Question

Use radical notation to write each expression. Simplify if possible.$$(x-4)^{3 / 4}$$

Answer

**step1** Understanding the expression

We are given the expression $$(x-4)^{3 / 4}$$. This expression involves a base $$(x-4)$$ raised to a fractional exponent $$\frac{3}{4}$$.

**step2** Recalling the rule for fractional exponents

A fractional exponent indicates a root and a power. The general rule for converting an expression with a fractional exponent to radical notation is $$a^{m/n} = \sqrt[n]{a^m}$$ or $$(\sqrt[n]{a})^m$$. In this rule, $$a$$ is the base, $$m$$ is the numerator of the exponent, and $$n$$ is the denominator of the exponent. The denominator $$n$$ becomes the index of the root, and the numerator $$m$$ becomes the power of the base inside the radical (or the power of the entire root).

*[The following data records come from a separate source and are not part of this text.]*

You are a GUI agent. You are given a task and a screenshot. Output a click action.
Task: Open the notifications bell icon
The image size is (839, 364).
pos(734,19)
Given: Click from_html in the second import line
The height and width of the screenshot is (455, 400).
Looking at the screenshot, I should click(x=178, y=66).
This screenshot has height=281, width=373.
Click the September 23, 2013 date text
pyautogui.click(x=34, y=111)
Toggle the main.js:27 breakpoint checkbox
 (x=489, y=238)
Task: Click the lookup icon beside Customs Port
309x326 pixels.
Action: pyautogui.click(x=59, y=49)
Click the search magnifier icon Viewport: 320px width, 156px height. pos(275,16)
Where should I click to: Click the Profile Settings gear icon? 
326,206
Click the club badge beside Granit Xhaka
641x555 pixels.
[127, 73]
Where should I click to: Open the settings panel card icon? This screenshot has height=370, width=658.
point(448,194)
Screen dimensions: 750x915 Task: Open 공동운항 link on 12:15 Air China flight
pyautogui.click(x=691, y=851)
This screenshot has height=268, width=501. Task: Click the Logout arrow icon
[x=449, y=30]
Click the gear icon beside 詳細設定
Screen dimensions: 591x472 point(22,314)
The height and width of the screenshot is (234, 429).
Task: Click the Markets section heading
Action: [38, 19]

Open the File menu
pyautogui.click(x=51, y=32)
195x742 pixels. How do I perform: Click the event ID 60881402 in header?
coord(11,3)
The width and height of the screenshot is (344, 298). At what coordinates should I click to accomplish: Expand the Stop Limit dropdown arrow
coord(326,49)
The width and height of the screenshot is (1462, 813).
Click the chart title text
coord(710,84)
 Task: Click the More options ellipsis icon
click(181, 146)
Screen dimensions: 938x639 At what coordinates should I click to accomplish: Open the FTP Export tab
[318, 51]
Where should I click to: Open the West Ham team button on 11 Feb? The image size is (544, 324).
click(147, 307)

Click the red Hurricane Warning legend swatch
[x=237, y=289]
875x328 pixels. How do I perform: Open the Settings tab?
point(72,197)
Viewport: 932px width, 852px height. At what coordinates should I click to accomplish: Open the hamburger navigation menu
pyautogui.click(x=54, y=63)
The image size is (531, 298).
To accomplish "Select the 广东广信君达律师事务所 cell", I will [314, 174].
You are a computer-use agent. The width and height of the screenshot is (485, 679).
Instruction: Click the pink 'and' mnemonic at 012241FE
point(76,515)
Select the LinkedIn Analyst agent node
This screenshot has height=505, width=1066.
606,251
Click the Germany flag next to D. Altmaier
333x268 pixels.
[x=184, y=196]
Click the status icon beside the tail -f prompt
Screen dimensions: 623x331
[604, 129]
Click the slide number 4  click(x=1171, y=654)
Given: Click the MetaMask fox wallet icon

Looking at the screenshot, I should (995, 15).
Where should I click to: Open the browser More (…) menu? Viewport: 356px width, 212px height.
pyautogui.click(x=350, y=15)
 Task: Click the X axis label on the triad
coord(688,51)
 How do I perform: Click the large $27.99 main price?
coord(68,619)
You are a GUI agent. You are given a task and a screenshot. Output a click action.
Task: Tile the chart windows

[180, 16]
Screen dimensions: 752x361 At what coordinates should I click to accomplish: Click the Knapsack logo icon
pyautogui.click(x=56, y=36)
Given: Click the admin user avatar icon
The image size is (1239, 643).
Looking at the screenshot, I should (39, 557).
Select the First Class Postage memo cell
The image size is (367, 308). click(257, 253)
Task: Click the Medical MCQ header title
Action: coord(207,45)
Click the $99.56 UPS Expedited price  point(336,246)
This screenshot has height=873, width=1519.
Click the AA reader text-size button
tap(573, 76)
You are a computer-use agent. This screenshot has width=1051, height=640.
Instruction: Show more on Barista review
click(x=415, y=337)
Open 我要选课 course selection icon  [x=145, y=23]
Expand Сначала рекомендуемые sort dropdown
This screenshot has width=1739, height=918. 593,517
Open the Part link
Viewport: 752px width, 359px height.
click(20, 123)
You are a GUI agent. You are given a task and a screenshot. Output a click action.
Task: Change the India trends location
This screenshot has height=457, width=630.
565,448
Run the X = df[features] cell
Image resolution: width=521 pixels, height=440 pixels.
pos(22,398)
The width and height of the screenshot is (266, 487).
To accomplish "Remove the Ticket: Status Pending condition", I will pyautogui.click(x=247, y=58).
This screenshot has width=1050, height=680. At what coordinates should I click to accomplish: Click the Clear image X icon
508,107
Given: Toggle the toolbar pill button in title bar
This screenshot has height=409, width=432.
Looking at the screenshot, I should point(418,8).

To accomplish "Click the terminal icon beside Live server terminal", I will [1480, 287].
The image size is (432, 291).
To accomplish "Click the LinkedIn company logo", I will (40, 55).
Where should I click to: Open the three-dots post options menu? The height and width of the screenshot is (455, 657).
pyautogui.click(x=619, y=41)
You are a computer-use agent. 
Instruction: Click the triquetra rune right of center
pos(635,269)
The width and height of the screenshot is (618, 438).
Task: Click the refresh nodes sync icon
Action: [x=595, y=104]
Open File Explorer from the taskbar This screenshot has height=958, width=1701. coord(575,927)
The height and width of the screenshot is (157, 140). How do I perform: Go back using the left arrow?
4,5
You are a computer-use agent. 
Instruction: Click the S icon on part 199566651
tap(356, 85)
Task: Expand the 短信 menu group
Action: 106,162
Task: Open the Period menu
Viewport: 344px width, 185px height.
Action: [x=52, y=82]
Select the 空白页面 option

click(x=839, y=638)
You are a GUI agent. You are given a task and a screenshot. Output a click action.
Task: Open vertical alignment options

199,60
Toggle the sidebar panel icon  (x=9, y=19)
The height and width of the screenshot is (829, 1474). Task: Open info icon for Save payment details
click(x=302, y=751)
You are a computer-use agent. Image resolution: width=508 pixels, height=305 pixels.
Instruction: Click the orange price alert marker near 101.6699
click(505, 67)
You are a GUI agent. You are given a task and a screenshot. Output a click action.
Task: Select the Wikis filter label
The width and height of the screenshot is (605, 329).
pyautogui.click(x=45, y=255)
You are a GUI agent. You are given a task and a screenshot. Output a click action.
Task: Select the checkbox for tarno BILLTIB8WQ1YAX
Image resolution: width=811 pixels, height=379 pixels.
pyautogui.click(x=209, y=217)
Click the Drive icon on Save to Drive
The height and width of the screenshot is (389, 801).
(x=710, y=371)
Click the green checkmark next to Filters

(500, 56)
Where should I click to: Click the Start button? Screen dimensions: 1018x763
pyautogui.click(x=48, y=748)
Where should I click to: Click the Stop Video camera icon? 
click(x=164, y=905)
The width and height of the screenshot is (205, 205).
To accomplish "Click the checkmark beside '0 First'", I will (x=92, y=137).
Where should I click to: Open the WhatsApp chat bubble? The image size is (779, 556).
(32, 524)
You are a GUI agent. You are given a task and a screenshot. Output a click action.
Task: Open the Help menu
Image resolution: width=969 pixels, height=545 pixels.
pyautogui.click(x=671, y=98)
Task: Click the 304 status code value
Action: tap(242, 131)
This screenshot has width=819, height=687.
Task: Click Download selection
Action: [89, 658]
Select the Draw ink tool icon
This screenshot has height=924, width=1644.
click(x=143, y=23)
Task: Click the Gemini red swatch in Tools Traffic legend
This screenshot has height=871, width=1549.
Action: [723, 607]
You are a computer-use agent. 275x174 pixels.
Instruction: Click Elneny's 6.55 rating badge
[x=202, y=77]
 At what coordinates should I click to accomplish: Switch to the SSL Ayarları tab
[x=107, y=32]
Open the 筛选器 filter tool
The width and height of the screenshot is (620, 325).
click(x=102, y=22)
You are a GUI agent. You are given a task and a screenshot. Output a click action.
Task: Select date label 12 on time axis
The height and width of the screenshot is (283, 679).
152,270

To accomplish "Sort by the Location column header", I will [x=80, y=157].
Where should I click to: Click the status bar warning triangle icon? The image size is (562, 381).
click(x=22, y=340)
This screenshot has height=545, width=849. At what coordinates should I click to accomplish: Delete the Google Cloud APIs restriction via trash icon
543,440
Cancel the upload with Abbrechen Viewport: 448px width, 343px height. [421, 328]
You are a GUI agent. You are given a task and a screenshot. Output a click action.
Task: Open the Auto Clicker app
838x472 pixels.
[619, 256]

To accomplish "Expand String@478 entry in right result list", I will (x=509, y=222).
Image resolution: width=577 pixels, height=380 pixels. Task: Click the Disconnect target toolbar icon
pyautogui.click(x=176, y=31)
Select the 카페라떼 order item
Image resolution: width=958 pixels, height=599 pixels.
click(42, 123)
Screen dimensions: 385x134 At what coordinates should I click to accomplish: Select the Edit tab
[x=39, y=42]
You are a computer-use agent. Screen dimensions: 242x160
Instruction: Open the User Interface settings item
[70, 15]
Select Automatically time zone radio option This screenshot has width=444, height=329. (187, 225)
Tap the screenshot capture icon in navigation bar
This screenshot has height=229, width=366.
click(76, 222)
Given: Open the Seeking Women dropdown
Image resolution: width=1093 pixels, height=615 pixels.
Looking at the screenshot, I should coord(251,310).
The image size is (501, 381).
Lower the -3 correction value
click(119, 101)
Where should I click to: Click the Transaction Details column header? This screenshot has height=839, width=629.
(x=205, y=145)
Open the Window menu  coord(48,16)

**step3** Applying the rule to convert to radical notation

In our given expression $$(x-4)^{3 / 4}$$:
The base $$a$$ is $$(x-4)$$.
The numerator $$m$$ is $$3$$.
The denominator $$n$$ is $$4$$.
Applying the rule, we place the base $$(x-4)$$ under a radical. The denominator $$4$$ becomes the index of the radical, indicating a fourth root. The numerator $$3$$ becomes the power of the base inside the radical.
So, $$(x-4)^{3 / 4} = \sqrt[4]{(x-4)^3}$$.

**step4** Checking for simplification

To simplify the radical expression $$\sqrt[4]{(x-4)^3}$$, we look for factors within $$(x-4)^3$$ that are perfect fourth powers.
The term $$(x-4)^3$$ means $$(x-4) \times (x-4) \times (x-4)$$.
To take a term out of a fourth root, we would need four identical factors. Since we only have three factors of $$(x-4)$$, which is less than the index of the root (four), no part of $$(x-4)^3$$ can be taken out of the fourth root. Therefore, the expression cannot be simplified further.

**step5** Final simplified expression

The expression $$(x-4)^{3 / 4}$$ written in radical notation and simplified is $$\sqrt[4]{(x-4)^3}$$.